Get out your policy or plan and look at the section that talks about filing an appeal of an adverse claim determination. It probably says that you must file an appeal within 180 days, or your claim is barred.
You can’t just go into court without filing an appeal and exhausting the administrative remedies required by the terms of the policy or plan.
But what are your obligations to file more than one appeal?
Do I Have To Exhaust All Levels Of Appeal Even If My Appeal Won’t Matter?
Again, the short answer is “Yes,” although there are rare exceptions, as I will explain.
Once again, we must look at the specific terms of the policy or plan. Some policies or plans offer an opportunity to file a second voluntary appeal if the first appeal is denied. However, other policies or plans require a second level of appeal.
You must read your policy carefully!
What happens if you don’t take the mandatory second level of appeal?
In the case of Castleberry v. The Lincoln National Life Insurance Company, 2020 WL 5831909 (M.D. Al. Sept. 30, 2020), Castleberry was injured while working as a truck driver. He had a cervical fusion and was paid 24 months of own occupation benefits.
His benefits were terminated after two years, and he appealed. But he appealed only once. Lincoln denied the appeal and Castleberry filed a lawsuit.
What Did The Court Do When Castleberry Did Not File A Second Level Appeal?
The plan required Casselberry to file two appeals.
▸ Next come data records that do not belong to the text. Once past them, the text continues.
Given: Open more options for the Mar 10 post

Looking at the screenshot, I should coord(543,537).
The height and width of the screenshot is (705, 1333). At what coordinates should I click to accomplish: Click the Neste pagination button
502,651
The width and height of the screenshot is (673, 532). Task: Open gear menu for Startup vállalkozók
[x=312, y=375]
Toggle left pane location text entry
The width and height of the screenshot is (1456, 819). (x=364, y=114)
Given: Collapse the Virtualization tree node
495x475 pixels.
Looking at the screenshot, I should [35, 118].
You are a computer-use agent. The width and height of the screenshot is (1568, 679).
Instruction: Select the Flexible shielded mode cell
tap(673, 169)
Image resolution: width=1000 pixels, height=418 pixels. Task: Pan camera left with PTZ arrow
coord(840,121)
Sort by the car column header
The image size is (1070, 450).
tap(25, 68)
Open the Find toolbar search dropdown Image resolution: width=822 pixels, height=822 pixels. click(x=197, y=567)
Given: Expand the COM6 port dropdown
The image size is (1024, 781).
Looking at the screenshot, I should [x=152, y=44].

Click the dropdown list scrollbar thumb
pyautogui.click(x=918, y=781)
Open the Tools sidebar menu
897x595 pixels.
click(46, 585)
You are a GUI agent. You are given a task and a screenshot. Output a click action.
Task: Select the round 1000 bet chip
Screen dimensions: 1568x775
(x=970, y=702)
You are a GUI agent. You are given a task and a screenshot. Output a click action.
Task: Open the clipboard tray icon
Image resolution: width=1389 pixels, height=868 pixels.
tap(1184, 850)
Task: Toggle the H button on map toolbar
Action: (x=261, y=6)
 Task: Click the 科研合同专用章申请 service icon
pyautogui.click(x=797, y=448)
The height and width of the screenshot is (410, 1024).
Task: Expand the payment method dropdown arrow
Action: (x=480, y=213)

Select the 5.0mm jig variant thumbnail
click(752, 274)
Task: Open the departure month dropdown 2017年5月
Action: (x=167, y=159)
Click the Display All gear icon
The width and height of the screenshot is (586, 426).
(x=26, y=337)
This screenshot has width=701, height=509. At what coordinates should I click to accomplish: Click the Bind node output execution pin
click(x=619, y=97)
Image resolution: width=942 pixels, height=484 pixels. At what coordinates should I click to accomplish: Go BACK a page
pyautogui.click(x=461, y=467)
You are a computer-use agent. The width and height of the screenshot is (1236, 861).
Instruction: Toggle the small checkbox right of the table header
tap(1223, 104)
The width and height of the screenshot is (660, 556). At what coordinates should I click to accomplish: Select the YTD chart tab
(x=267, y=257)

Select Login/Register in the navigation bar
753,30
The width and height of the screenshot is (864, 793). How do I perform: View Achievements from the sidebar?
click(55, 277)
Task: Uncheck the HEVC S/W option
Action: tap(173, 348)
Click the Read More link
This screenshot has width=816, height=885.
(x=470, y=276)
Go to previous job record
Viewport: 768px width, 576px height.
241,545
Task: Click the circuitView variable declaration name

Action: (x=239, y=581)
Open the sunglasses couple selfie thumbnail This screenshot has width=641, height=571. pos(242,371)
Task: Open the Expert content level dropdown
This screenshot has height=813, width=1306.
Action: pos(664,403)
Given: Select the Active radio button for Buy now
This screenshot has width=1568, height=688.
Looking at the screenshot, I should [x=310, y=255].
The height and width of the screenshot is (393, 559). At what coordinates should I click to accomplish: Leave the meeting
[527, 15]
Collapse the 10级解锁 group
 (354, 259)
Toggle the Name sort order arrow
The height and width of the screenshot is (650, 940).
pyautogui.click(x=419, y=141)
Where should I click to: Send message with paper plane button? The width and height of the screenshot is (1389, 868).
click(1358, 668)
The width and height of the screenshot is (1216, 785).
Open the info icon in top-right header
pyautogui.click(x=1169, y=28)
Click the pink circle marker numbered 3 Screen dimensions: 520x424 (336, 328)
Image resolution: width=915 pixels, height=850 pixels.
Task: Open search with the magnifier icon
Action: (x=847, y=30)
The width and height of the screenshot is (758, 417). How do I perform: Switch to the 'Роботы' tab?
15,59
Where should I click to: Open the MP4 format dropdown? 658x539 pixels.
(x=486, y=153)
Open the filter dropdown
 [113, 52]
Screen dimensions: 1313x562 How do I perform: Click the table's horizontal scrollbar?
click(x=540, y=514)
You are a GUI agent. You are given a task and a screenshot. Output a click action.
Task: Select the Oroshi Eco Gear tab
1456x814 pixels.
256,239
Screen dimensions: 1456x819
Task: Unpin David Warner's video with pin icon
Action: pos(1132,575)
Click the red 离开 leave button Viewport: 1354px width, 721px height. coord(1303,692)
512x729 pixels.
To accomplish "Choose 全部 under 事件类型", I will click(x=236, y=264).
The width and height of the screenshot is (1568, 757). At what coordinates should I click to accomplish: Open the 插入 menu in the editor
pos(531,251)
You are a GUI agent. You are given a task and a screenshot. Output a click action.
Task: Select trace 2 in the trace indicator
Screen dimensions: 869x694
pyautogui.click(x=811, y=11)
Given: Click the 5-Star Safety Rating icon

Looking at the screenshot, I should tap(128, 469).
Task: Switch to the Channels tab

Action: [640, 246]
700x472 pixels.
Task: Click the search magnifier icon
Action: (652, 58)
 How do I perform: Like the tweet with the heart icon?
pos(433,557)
It was mandatory, and Lincoln asked the court to throw out the lawsuit since Castleberry did not file the second appeal.
Castleberry argued that filing a second appeal would have been futile and asked the court to allow his lawsuit to go forward.
It is true that one of the exceptions to filing an appeal is the futility argument, but ERISA claimants are excused from exhausting their administrative remedies only in “exceptional circumstances.” The plaintiff has the burden to prove by “clear and positive indication” that further appeal would be “for naught.”
Mr. Castleberry’s case was governed by Eleventh Circuit law which uses the “clear and positive” standard. Bare allegations of futility are not proof of futility.
Castleberry may well have believed with all his heart that another appeal would have been futile, but belief is not fact. He did not provide any clear and positive evidence, and the court dismissed his lawsuit. Unfortunately for Castleberry, the 180-day period to submit a second level appeal had expired, making it impossible for him to now exhaust his administrative remedies before filing suit again. His impatience (and probably the negligence of his attorney) destroyed his case.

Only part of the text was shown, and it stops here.